Machine learning in personalized medicine: estimating individual disease risks

Comparison of nine calibration approaches using five machines in both simulation and real data

Statistical prediction models have gained popularity in applied research. One challenge is the transfer of the prediction model to a different population which may be structurally different from the model for which it has been developed. An adaptation to the new population can be achieved by calibrating the model to the characteristics of the target population, for which numerous calibration techniques exist. In view of this diversity, we performed a systematic evaluation of various popular calibration approaches used by the statistical and the machine learning communities. Focusing on models for two-class probability estimation, we provide a review of the existing literature and present the results of a comprehensive analysis using both simulated and real data. The calibration approaches are compared with respect to their empirical properties and relationships, their ability to generalize precise probability estimates to external populations and their availability in terms of easy-to-use software implementations. Calibration methods that estimated one or two slope parameters in addition to an intercept consistently showed the best results in the simulation studies.

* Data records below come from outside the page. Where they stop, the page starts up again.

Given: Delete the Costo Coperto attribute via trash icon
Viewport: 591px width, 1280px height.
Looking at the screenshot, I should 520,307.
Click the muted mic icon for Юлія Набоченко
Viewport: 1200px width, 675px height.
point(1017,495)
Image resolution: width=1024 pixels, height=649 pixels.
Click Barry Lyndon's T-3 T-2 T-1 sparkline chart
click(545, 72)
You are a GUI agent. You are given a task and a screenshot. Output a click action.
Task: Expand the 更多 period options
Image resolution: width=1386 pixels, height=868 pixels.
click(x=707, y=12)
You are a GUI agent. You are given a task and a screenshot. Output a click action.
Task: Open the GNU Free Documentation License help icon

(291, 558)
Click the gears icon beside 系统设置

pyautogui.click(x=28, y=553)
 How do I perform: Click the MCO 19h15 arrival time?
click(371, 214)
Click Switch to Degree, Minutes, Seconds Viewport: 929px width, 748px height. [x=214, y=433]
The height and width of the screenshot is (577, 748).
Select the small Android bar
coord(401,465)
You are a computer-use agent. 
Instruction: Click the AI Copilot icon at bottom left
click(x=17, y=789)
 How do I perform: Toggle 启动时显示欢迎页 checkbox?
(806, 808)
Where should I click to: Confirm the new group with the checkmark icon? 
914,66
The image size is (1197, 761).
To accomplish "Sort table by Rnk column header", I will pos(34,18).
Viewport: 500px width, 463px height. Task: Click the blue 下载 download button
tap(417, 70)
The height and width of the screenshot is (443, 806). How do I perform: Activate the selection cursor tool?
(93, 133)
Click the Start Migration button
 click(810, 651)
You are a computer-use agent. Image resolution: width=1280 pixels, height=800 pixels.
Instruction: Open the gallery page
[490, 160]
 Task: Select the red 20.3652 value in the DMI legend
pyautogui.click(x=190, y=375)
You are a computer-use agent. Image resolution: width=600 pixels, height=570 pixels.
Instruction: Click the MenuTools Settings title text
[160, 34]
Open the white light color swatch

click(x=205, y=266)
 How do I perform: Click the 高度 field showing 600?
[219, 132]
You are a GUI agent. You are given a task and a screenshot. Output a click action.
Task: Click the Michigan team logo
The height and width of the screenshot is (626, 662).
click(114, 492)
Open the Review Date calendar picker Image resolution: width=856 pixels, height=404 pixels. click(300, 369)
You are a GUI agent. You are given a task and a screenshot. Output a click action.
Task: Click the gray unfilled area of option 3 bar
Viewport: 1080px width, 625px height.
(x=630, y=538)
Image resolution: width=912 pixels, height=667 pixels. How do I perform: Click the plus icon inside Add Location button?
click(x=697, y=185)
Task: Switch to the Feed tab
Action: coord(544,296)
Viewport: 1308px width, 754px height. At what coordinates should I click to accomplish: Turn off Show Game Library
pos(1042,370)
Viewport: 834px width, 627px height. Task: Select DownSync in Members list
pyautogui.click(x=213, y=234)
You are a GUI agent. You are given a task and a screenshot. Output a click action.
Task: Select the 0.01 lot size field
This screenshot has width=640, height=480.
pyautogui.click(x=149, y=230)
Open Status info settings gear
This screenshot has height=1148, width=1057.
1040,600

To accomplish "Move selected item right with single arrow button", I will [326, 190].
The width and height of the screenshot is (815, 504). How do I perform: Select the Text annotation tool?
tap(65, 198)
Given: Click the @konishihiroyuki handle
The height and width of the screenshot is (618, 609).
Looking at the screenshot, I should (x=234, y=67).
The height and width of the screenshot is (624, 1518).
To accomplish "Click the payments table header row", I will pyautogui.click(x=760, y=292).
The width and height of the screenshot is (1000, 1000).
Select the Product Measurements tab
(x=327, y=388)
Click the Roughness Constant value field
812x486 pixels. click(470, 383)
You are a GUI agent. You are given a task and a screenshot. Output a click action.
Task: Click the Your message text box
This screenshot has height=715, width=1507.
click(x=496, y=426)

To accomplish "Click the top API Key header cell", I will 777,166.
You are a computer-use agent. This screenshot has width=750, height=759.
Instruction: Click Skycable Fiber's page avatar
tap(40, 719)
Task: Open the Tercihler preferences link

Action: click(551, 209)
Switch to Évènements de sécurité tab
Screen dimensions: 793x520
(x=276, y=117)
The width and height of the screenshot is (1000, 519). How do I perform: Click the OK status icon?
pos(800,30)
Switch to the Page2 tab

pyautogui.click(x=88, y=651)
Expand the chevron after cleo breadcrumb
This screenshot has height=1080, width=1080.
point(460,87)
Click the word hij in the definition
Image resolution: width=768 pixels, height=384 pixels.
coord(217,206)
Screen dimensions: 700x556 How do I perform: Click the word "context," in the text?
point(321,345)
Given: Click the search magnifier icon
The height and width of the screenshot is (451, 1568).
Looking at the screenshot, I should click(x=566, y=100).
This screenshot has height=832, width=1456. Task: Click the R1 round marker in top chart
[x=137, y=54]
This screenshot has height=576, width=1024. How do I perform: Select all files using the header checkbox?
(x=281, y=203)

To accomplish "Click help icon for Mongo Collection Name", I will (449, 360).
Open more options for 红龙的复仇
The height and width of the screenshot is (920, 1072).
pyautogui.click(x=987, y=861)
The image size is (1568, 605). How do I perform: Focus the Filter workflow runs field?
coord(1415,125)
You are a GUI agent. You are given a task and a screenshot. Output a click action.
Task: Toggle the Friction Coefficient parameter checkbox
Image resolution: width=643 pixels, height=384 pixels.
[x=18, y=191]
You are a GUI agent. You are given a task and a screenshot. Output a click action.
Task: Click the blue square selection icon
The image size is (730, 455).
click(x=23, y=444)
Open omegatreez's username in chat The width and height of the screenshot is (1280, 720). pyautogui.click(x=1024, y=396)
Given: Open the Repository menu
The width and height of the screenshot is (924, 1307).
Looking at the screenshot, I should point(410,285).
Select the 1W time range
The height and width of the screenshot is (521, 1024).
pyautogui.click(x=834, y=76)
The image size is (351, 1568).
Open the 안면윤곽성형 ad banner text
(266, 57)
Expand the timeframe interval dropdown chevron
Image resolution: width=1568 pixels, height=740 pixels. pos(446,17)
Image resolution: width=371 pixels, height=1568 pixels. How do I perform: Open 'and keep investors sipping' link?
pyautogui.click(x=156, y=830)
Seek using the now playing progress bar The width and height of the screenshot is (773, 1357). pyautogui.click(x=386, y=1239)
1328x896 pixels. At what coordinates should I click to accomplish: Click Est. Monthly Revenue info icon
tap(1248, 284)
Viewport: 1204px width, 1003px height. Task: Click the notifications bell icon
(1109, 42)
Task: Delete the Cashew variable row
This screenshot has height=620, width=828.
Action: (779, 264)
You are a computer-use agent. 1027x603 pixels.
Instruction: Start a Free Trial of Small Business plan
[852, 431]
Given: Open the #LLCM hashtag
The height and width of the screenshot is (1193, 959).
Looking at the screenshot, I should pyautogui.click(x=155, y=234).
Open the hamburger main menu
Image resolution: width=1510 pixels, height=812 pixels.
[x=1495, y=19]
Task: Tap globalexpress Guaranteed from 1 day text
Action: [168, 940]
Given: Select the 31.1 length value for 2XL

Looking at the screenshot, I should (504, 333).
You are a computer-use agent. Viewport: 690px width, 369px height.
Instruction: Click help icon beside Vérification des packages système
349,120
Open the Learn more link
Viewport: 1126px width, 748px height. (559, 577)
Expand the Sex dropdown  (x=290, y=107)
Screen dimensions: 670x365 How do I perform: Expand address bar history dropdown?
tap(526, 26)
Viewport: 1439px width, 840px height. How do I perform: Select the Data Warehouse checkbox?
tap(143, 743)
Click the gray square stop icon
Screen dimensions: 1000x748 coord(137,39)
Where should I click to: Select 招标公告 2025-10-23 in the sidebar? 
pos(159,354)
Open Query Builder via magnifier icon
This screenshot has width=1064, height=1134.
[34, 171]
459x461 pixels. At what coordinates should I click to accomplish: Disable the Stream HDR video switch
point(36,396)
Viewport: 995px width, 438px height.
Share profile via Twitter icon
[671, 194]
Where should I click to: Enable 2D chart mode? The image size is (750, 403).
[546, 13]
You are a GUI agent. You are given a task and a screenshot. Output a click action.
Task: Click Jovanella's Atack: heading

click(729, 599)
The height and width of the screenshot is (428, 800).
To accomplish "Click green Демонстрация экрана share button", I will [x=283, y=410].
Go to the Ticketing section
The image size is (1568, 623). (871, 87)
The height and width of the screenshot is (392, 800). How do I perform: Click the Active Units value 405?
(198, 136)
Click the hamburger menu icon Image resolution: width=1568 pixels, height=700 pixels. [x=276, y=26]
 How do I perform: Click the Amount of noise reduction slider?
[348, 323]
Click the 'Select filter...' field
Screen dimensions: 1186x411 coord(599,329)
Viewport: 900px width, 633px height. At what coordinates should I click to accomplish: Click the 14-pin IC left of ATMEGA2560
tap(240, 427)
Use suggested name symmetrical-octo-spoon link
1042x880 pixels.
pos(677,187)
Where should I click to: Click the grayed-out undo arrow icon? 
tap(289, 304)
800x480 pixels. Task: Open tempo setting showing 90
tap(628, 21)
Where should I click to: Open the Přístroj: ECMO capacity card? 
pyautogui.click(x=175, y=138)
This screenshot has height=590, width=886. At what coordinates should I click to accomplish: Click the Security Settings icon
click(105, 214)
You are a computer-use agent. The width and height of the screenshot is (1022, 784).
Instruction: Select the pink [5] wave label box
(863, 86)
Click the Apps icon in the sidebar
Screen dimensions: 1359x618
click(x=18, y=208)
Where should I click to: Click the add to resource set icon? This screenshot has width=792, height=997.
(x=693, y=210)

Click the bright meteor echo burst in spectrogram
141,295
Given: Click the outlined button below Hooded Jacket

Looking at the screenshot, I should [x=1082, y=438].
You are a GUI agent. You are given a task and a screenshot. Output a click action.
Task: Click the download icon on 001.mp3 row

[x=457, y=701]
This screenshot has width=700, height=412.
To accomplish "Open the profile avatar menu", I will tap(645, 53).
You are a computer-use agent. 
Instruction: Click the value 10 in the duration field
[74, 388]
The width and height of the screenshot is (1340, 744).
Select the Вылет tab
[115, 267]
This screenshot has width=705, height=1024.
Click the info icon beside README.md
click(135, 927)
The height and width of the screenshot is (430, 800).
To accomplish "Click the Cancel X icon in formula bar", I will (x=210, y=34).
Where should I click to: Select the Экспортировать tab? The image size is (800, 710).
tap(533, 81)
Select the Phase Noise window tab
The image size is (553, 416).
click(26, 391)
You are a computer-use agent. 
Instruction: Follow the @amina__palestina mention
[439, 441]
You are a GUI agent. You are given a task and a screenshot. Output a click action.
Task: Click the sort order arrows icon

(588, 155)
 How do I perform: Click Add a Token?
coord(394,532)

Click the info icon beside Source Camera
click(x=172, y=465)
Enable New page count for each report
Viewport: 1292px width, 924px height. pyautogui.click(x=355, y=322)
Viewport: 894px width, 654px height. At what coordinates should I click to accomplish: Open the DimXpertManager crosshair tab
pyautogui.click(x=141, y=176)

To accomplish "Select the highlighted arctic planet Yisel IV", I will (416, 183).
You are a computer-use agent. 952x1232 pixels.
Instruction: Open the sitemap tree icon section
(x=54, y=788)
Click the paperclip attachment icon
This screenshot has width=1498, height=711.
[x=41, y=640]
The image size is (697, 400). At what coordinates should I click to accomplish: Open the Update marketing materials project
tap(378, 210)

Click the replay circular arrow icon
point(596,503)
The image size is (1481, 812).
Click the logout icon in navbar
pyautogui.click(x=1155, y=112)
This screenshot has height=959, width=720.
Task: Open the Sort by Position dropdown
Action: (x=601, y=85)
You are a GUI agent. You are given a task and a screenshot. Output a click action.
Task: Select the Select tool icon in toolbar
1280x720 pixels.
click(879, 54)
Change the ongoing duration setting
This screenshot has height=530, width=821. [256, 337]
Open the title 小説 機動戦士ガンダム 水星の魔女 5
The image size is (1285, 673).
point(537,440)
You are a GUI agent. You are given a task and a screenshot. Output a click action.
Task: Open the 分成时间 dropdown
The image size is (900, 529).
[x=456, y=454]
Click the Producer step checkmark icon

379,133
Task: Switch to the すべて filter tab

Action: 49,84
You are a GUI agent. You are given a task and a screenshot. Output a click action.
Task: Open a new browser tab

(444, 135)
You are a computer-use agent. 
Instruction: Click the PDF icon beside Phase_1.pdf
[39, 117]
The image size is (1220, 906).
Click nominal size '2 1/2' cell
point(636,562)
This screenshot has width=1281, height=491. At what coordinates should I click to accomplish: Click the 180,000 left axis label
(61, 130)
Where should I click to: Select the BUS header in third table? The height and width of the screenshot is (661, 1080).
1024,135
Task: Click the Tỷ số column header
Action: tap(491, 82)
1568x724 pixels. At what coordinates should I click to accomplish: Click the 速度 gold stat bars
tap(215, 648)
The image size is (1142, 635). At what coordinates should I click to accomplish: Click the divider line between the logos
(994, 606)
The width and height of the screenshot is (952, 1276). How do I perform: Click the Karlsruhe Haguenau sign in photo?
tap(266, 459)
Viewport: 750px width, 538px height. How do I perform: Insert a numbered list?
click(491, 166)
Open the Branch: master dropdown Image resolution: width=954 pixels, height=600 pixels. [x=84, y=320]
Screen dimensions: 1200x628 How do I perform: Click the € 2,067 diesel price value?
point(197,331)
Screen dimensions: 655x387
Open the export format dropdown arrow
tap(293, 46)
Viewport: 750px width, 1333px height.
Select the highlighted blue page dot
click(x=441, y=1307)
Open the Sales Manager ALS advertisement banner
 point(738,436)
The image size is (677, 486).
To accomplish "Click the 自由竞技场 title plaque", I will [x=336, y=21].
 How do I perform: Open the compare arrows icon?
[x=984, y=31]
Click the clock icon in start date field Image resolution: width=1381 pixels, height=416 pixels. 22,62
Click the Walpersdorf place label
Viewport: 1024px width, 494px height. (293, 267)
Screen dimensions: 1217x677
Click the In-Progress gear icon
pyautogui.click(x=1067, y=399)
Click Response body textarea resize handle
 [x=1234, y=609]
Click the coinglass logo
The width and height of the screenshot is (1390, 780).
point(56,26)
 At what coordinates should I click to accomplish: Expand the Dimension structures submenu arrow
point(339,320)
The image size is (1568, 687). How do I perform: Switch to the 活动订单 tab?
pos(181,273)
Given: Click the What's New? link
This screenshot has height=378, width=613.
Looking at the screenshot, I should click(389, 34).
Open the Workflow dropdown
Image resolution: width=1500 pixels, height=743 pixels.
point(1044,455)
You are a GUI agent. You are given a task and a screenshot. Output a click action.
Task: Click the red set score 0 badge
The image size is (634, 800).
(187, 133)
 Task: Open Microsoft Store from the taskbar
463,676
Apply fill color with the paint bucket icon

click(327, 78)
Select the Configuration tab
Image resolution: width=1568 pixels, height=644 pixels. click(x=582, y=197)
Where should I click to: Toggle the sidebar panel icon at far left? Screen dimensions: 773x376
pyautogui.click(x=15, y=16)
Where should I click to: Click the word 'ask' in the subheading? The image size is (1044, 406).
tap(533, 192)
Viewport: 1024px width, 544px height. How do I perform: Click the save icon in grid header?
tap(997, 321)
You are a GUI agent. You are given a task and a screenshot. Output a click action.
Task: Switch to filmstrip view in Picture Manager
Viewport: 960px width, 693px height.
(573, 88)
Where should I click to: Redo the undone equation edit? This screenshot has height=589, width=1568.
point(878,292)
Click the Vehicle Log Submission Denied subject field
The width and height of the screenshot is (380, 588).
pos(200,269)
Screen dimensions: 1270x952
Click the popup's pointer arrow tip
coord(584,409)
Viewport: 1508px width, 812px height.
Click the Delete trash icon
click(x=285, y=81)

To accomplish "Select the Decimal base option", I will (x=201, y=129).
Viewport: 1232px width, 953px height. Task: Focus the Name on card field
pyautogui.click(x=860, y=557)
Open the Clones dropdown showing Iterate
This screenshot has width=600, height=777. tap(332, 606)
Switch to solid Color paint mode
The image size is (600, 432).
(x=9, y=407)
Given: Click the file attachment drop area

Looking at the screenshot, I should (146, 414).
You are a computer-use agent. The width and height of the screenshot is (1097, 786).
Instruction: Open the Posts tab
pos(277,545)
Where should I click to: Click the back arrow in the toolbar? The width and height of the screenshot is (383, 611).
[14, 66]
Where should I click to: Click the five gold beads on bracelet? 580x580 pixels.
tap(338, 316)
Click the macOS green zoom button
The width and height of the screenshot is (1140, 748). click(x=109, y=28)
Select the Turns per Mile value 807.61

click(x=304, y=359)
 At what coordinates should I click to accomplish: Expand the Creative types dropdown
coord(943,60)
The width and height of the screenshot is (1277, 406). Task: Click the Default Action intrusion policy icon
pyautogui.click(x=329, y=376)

Calibration on logit transformed probability estimates generally outperformed calibration methods on non-transformed estimates. In case of structural differences between training and validation data, re-estimation of the entire prediction model should be outweighted against sample size of the validation data. We recommend regression-based calibration approaches using transformed probability estimates where at least one slope is estimated in addition to an intercept for updating probability estimates in validation studies.